Excerpts from a dataset:

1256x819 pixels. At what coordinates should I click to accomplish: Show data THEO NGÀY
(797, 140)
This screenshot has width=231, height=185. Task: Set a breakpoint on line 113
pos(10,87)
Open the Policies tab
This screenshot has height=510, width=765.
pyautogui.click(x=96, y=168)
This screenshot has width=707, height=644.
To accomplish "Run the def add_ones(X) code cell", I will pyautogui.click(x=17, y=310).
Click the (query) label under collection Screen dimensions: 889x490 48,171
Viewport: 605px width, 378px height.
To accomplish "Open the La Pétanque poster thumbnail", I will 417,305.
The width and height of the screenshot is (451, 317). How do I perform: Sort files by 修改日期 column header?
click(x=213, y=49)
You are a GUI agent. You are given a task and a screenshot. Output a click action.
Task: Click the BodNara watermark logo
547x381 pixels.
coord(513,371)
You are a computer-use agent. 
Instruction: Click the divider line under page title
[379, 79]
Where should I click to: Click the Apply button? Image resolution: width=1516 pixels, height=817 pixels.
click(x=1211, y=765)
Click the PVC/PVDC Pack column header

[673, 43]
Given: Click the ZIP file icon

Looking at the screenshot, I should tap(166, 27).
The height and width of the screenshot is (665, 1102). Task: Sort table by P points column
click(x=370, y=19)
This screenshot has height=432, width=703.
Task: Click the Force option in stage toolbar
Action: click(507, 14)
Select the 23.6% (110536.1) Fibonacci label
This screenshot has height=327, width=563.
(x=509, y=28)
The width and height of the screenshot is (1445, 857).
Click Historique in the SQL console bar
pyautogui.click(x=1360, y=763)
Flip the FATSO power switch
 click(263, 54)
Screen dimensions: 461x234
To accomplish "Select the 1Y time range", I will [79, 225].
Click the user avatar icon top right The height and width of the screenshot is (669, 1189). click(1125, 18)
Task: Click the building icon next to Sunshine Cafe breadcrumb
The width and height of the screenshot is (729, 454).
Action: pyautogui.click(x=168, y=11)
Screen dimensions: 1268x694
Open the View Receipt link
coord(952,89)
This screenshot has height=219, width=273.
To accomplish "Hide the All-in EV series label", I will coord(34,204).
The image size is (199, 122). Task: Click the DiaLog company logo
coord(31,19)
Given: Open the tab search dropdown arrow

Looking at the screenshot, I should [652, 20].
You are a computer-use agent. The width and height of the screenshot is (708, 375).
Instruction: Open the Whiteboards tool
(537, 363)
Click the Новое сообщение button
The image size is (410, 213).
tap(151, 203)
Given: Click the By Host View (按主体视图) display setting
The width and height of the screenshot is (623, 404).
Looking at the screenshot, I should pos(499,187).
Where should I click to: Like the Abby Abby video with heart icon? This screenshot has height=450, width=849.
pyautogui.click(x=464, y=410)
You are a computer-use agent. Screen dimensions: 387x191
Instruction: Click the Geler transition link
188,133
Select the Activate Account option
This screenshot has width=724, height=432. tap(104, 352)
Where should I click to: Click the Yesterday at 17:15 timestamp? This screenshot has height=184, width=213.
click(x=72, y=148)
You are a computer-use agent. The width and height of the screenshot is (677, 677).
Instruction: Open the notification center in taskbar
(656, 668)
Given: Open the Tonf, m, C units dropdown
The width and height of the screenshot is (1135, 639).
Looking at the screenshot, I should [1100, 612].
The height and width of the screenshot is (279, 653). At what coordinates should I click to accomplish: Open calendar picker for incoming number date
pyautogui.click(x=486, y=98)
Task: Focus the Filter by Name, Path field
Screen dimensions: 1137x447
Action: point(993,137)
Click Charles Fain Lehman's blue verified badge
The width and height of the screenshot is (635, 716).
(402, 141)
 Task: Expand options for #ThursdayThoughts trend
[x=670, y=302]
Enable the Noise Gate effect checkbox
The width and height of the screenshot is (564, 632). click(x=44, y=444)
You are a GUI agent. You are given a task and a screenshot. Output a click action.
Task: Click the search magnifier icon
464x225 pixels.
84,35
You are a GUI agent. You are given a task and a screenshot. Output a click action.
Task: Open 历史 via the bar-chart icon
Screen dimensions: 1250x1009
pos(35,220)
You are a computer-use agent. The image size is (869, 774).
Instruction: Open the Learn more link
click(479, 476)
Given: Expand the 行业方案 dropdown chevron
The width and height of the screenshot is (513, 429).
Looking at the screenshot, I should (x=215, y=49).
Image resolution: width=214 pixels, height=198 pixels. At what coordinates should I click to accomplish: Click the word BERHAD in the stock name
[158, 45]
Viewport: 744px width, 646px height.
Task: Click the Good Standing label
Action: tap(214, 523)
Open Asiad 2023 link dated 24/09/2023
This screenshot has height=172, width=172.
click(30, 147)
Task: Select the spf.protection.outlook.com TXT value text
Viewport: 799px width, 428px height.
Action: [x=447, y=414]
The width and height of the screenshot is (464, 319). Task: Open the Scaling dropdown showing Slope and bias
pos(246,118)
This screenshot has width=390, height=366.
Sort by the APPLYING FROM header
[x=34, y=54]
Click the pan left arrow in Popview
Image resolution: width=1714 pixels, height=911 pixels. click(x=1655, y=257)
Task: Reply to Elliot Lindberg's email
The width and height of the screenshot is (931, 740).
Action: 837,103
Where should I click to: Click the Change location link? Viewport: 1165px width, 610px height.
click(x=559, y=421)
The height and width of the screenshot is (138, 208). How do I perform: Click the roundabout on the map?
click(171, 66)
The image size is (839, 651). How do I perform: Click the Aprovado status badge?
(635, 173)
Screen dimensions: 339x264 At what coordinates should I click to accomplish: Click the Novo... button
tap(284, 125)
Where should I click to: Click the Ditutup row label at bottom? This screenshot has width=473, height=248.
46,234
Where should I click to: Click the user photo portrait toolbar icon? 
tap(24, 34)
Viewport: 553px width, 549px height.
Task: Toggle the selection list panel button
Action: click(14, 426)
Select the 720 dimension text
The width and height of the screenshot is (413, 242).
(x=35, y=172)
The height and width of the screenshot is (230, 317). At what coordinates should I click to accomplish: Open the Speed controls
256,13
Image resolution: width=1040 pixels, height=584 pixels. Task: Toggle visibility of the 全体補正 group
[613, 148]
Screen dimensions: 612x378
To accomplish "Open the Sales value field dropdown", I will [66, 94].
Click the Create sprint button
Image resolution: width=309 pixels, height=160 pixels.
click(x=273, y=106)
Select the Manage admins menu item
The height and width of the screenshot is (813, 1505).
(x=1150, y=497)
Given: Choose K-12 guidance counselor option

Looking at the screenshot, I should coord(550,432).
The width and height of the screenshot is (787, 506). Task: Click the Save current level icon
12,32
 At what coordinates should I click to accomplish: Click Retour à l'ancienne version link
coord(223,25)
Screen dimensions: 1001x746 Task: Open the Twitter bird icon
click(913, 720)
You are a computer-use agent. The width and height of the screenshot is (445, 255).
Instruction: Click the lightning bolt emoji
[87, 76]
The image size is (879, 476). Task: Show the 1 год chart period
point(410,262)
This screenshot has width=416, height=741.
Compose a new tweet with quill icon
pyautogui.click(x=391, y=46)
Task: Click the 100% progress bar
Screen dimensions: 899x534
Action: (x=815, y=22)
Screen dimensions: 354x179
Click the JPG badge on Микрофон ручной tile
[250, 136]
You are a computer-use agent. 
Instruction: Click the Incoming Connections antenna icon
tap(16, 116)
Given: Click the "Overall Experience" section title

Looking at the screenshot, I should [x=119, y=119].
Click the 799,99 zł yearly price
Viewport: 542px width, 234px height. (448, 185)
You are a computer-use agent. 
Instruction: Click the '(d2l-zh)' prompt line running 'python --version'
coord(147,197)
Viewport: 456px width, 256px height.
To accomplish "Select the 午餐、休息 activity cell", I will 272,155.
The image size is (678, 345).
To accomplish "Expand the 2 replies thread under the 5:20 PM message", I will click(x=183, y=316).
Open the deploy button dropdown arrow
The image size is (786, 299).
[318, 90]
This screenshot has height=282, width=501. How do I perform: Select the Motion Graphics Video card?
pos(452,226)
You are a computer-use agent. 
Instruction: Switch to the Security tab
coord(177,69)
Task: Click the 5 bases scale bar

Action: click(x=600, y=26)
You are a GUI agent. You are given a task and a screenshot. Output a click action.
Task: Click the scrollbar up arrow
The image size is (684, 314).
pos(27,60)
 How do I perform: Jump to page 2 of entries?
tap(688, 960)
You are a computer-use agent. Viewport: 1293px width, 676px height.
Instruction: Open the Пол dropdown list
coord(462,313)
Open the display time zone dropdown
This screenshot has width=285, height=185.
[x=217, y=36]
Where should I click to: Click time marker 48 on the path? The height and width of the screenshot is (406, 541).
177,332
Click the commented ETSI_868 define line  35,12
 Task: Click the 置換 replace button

## PROBLEM DESCRIPTION
Set down precisely the lines above between the line holding "Screen dimensions: 1250x1009" and the line holding "Task: Select the", inclusive, and nothing beyond them.

## ANSWER SPACE
Screen dimensions: 1250x1009
pos(35,220)
You are a computer-use agent. The image size is (869, 774).
Instruction: Open the Learn more link
click(479, 476)
Given: Expand the 行业方案 dropdown chevron
The width and height of the screenshot is (513, 429).
Looking at the screenshot, I should (x=215, y=49).
Image resolution: width=214 pixels, height=198 pixels. At what coordinates should I click to accomplish: Click the word BERHAD in the stock name
[158, 45]
Viewport: 744px width, 646px height.
Task: Click the Good Standing label
Action: tap(214, 523)
Open Asiad 2023 link dated 24/09/2023
This screenshot has height=172, width=172.
click(30, 147)
Task: Select the spf.protection.outlook.com TXT value text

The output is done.